*Task prompt*
Every line containing the word "Given" must be pulled from the records.

*Supplied records*
· · ·
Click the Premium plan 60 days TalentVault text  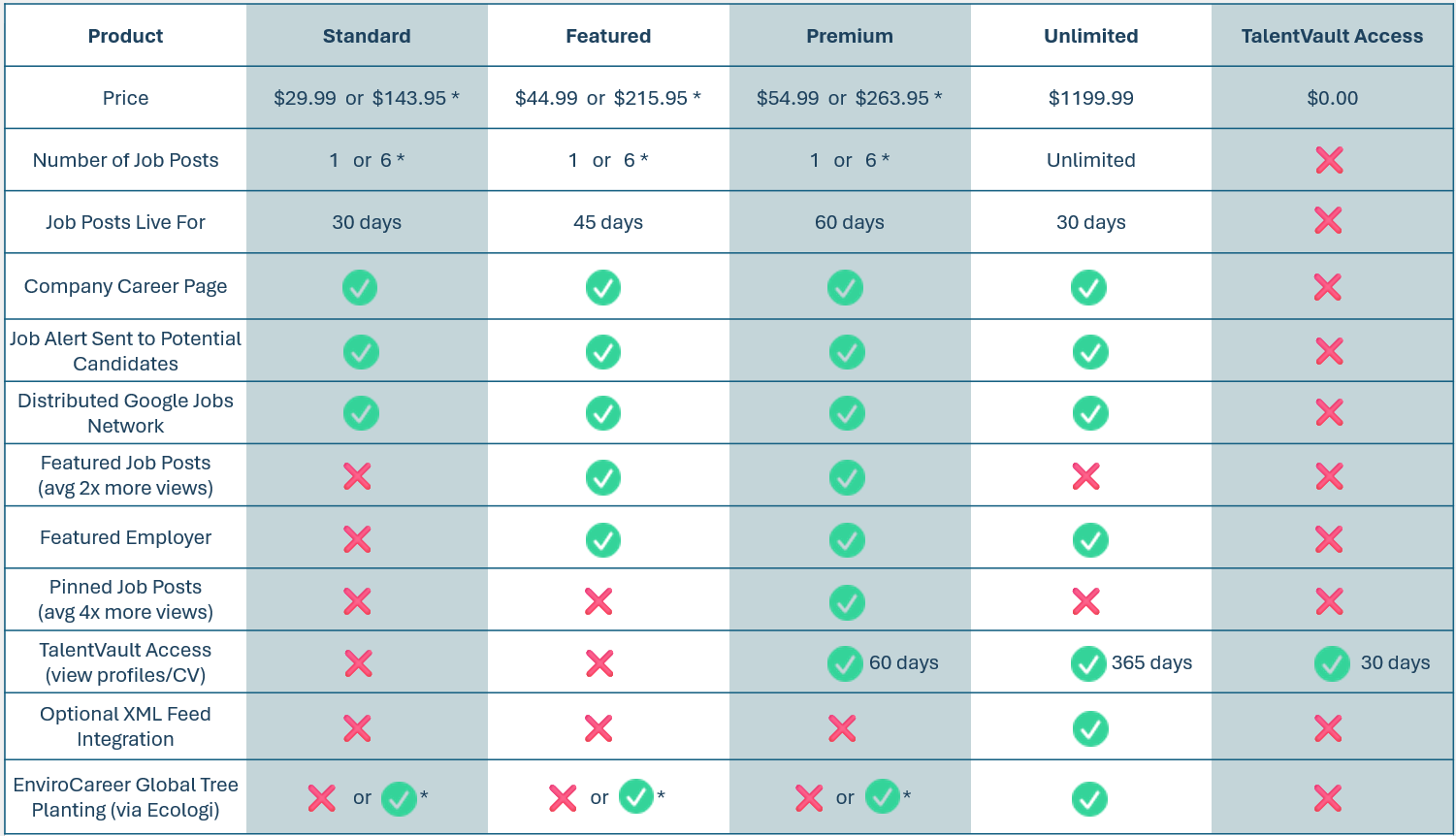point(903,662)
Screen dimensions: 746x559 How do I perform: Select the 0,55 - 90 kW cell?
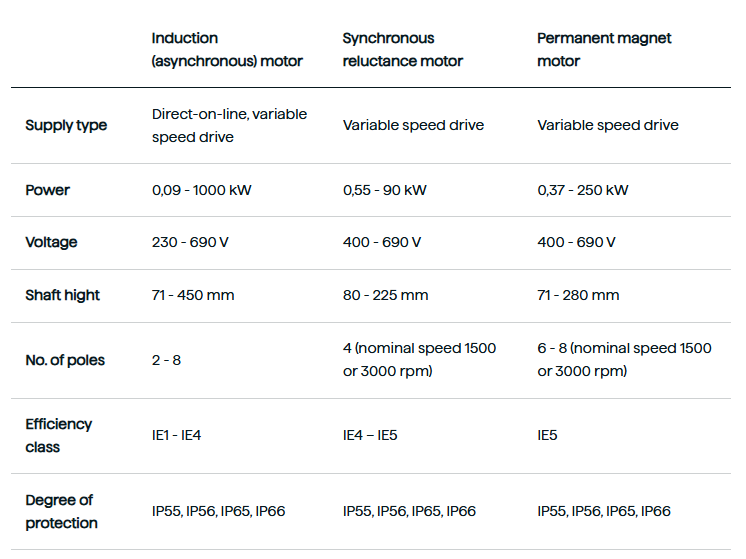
· · ·
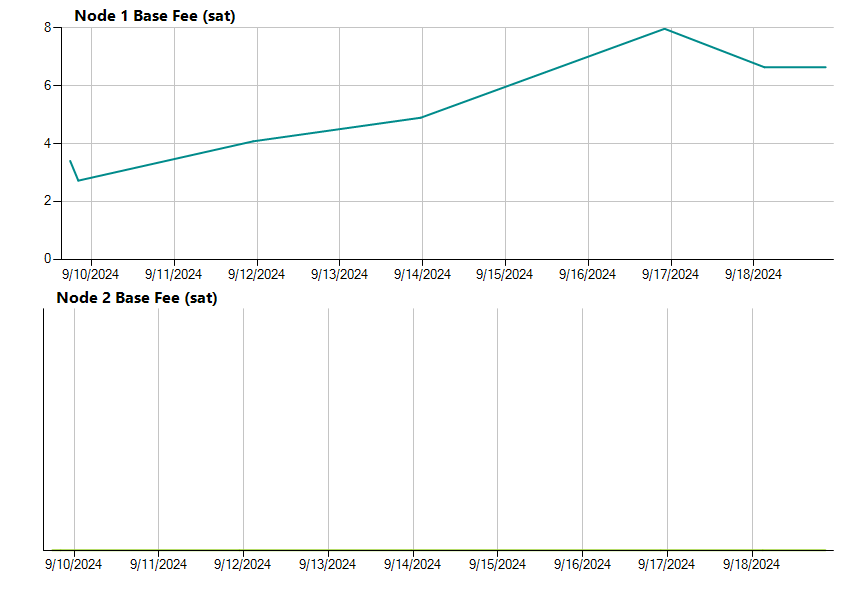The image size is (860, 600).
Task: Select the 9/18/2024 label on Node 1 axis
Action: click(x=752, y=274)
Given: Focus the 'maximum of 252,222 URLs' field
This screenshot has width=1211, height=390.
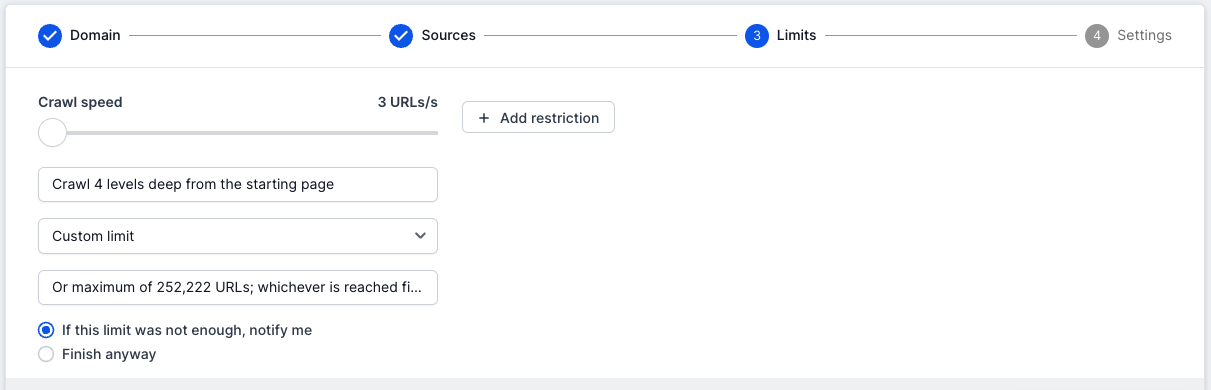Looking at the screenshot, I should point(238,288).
· · ·
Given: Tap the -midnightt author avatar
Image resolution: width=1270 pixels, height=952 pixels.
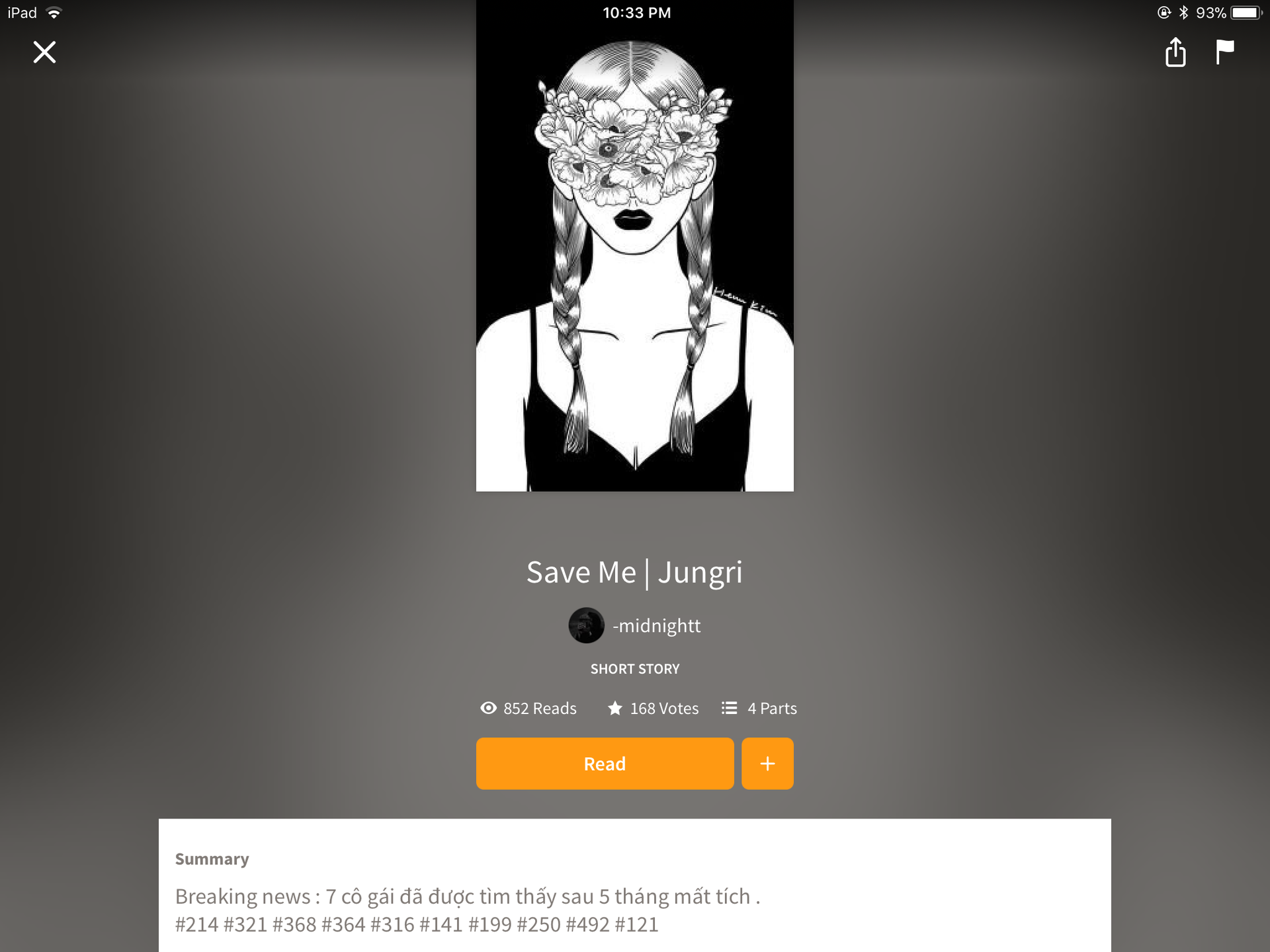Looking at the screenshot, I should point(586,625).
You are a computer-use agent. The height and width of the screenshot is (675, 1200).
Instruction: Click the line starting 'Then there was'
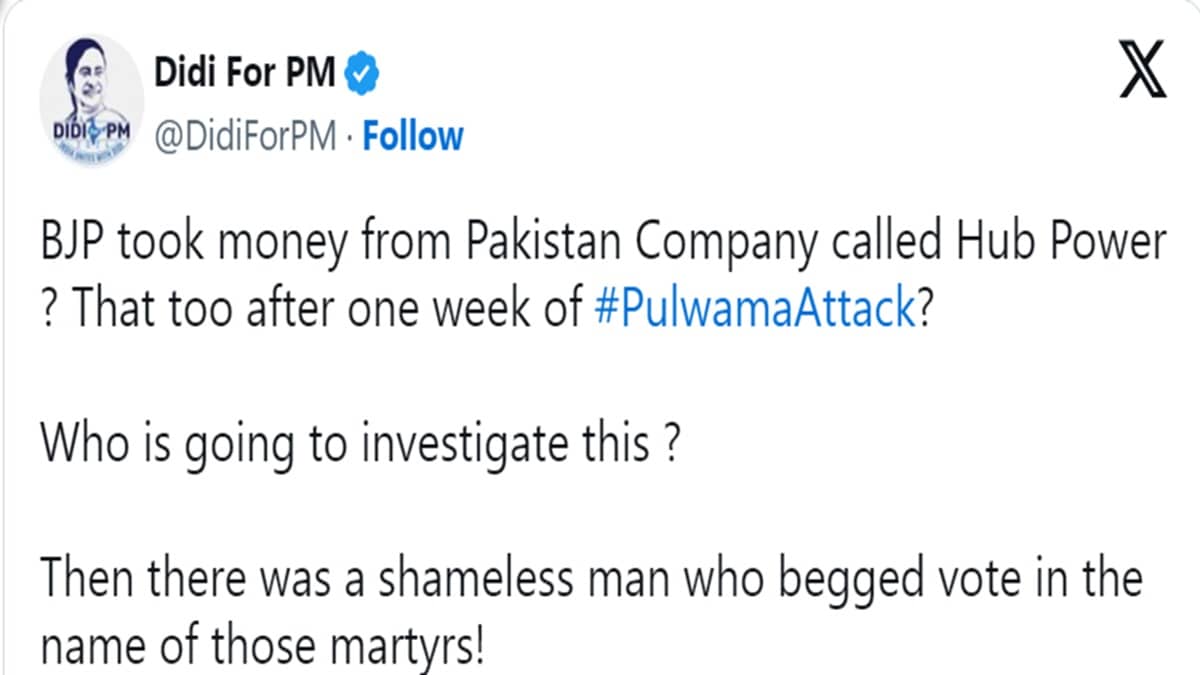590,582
· · ·
*Written response*
Given: Focus the 'maximum of 252,222 URLs' field
Given: Tap the -midnightt author avatar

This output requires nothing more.